I have felt this deep-seated emotional phenomena from the beginning of my time in the Catholic church at my First Communion until now, even though I am a lapsed Catholic today. As a child I would be sitting at home watching TV, before suddenly I would realize my indulgences were talking hold of my perception of self. Why, I asked myself, was I allowing this episode of “Drake & Josh” to take priority over my prayers?
This feeling, referred to as Catholic guilt, is experienced by practicing and lapsed Catholics alike. It’s similar to scrupulosity in that it derives from moral or religious issues that produce this guilt, but it goes deeper than that. The pervasiveness of it, remaining in the back of my head even after five years of not going to Mass, astounds me. Seeing a crucifix, I’m transported to my childhood bedroom, reciting my “Hail Marys” and giving thanks to God. I can’t remember the last time I prayed, but I can remember the last time I spotted a crucifix and thought to myself, “Hey, I have to get to Confession soon.”
Attending a Catholic university wasn’t something that was attractive to me. I wanted to come to DePaul to live in the city, and though I knew it was a Catholic university, I assumed the religion wouldn’t be very prevalent. What I didn’t expect when I started at DePaul was the frequent exposure to religious iconography similar to that which loomed over me during Mass as a girl, giving me what the scriptures couldn’t describe. As I went about my classes at DePaul, I realized that the school’s advocacy for issues of social justice was inseparable from its infatuation with Catholic theology. Though social justice is indeed a fundamental pillar of Catholicism, in my experience the Church’s priority was usually the advancement of the Church – not necessarily those in need.
“My family grew up seriously Catholic,” said Emily Cosgrove, a junior. “We’d go to church at 7 a.m. every Sunday, and I knew really long prayers when I was like four.”
The deep connection her parents had to Catholicism didn’t translate over to her, and now she does not practice any religion. Another student, Claire Hope, sophomore, says her problems as a lapsed Catholic derive from the Church’s goodwill mission that frequently goes overlooked by practicing Catholics.
“I just always felt like if I’m going to be a good Catholic, I would rather do good than just sit in Mass and talk about [doing good],” Hope said. “That feeds into me feeling bad when I can’t give, like, every dollar I have to the poor or needy.”
Her experience is similar to many raised Catholics at DePaul; it’s hard to turn a blind eye to the multiple cases of human rights violations within the Church (child abuse, unwillingness to disclose child abuse, opposition to marriage equality – the list goes on). Even as the largest Catholic university in the country, Catholics are hard to come by on campus.

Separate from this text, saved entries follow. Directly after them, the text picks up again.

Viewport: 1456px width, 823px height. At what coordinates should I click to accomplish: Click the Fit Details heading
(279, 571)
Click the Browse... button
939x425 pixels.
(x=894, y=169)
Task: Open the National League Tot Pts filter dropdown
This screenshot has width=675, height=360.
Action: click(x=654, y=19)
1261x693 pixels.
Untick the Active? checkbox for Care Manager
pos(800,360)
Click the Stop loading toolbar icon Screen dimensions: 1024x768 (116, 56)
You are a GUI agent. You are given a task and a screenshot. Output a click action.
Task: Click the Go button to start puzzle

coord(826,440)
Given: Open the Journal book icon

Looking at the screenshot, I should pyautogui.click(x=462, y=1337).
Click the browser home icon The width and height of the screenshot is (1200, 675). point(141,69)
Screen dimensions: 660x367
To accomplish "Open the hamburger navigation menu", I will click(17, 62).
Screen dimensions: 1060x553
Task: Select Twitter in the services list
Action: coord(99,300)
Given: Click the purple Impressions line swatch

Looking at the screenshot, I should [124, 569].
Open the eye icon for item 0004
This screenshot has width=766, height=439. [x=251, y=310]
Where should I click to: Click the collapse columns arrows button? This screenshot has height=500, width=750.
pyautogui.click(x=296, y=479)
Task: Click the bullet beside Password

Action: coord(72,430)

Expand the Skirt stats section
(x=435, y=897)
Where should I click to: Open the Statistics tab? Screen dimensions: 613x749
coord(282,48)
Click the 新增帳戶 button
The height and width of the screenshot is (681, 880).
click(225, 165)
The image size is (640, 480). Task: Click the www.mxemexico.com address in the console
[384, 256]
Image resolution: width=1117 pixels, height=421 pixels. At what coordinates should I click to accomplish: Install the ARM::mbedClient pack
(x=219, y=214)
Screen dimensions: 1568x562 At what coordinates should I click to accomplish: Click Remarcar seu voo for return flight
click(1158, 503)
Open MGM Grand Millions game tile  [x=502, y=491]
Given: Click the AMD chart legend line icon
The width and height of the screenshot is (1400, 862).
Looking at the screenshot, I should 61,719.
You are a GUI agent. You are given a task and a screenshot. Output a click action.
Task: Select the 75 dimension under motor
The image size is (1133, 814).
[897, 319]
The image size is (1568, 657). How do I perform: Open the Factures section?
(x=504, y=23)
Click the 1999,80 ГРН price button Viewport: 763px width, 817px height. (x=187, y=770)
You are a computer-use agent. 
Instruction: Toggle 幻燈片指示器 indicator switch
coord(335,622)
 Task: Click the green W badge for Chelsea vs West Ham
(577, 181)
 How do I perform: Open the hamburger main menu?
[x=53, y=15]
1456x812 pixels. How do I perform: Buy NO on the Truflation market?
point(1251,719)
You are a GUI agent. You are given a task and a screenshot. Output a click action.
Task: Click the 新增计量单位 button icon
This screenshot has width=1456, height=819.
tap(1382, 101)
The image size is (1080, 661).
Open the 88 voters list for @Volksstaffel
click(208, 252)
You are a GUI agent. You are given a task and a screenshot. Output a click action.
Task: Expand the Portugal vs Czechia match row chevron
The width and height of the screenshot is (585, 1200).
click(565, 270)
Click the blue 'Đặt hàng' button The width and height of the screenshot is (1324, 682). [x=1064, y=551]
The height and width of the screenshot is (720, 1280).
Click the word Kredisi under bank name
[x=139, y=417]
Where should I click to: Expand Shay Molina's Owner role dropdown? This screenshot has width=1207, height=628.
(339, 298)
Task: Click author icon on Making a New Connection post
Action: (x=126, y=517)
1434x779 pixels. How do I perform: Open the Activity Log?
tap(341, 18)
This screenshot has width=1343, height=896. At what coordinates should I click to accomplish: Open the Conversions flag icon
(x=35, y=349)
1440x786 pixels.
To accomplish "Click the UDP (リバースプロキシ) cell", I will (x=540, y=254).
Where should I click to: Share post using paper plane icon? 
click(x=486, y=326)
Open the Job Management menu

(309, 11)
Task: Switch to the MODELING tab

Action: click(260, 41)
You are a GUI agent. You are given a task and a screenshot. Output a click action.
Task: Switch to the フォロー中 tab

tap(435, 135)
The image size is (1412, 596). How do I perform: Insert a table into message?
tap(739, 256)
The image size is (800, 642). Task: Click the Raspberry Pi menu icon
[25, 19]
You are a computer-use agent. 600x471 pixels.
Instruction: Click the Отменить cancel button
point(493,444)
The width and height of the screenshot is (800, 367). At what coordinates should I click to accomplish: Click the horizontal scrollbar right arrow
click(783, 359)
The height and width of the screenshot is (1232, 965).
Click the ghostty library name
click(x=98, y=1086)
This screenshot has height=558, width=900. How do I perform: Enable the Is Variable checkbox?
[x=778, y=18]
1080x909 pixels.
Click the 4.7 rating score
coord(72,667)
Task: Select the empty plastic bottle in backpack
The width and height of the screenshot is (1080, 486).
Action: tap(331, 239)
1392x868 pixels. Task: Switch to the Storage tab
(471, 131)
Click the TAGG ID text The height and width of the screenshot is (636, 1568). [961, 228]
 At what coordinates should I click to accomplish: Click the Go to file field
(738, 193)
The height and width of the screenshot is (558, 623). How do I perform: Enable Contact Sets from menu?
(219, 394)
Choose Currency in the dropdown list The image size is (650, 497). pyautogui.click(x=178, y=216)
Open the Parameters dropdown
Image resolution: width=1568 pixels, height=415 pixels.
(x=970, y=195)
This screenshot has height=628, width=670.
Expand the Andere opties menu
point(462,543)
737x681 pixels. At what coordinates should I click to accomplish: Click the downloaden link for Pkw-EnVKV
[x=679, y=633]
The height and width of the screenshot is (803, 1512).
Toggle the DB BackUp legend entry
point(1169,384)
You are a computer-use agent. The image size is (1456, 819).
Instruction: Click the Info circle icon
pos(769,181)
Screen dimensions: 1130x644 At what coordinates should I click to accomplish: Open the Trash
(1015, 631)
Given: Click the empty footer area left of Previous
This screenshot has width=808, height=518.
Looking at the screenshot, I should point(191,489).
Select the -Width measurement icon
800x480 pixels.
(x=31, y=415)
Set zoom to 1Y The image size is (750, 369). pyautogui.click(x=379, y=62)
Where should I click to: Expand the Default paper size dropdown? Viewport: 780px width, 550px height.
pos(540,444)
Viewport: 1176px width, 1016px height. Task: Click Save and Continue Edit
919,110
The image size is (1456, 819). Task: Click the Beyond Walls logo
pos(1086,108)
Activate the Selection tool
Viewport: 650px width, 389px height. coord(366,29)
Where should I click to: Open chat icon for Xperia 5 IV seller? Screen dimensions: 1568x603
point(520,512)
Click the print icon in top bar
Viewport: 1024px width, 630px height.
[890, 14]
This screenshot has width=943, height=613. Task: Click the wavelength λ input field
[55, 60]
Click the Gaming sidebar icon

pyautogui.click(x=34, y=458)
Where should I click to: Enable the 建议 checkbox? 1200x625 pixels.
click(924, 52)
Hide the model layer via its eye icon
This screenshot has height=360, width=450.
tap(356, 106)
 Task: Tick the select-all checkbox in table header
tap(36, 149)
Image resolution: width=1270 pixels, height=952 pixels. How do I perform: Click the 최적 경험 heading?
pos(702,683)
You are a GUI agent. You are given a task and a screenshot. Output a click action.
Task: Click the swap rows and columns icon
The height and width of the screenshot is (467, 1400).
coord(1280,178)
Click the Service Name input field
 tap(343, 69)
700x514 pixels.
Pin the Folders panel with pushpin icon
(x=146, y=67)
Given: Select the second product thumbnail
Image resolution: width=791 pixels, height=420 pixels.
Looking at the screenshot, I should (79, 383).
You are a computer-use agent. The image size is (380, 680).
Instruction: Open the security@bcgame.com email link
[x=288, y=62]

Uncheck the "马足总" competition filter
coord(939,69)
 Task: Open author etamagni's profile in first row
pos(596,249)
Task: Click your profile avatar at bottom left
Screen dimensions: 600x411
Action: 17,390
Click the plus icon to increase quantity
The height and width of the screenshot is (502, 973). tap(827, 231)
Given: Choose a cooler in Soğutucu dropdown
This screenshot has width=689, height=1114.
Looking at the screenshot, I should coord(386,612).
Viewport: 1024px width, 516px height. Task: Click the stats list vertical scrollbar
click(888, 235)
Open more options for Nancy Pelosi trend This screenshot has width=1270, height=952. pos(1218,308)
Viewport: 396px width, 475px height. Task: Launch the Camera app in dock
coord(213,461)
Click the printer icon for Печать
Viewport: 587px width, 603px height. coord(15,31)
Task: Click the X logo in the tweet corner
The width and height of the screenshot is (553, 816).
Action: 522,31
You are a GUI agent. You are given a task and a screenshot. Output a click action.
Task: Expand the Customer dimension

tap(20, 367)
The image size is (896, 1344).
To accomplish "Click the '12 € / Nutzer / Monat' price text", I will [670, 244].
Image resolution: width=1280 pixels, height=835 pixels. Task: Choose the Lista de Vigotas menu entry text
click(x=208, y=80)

In 2017, 38 percent of DePaul’s students reported to be Catholic according to enrollment statistics. Maybe the Catholics at DePaul feel more comfortable keeping their faith to themselves. Yet hiding your faith adds to the guilt even more; denying God is a one-way ticket to Hell.
The guilt does not stop at the relational level. It transcends from relationships to personal achievements. Though students push themselves to succeed, it becomes difficult to completely internalize their accomplishments are all thanks to how “good” of a Catholic they are. In this, Catholic guilt and impostor syndrome converge to fulfill their mission of gluing together talented people and unfounded feeling of fraud.
It’s a feeling as if the crucifix is behind you, following you. I’m guilty, yes, but of what? “Mater si, magistra no”, or “Mother yes, Teacher no” in Latin, refers to a Catholic who does not follow some of Catholicism’s customs, usually those of social or economic issue. Maybe many DePaul Catholics experience this departure from some core teachings of Catholicism. The prayers you preach and the hymns you sing are heard, with the same outcome, by corrupt people and vile predators leaves that familiar sour taste Catholics know from years of guilt. This remains the issue of Catholicism at DePaul; when major problems in the Church aren’t criticized or even discussed, the Catholic students become confused.
I’m guilty, yes, but how does it fit into my faith? Guilt is fundamental in Catholicism; you are nothing without the guilt of being incomplete with your faith. Being a devout Catholic is intense not because of 7 a.m. Mass or the looming nature of the iconography, but because of its insidious nature. Right when you think you’re able to move on from the Catholic guilt instilled into your young mind, it comes back 5 years later at your liberal university.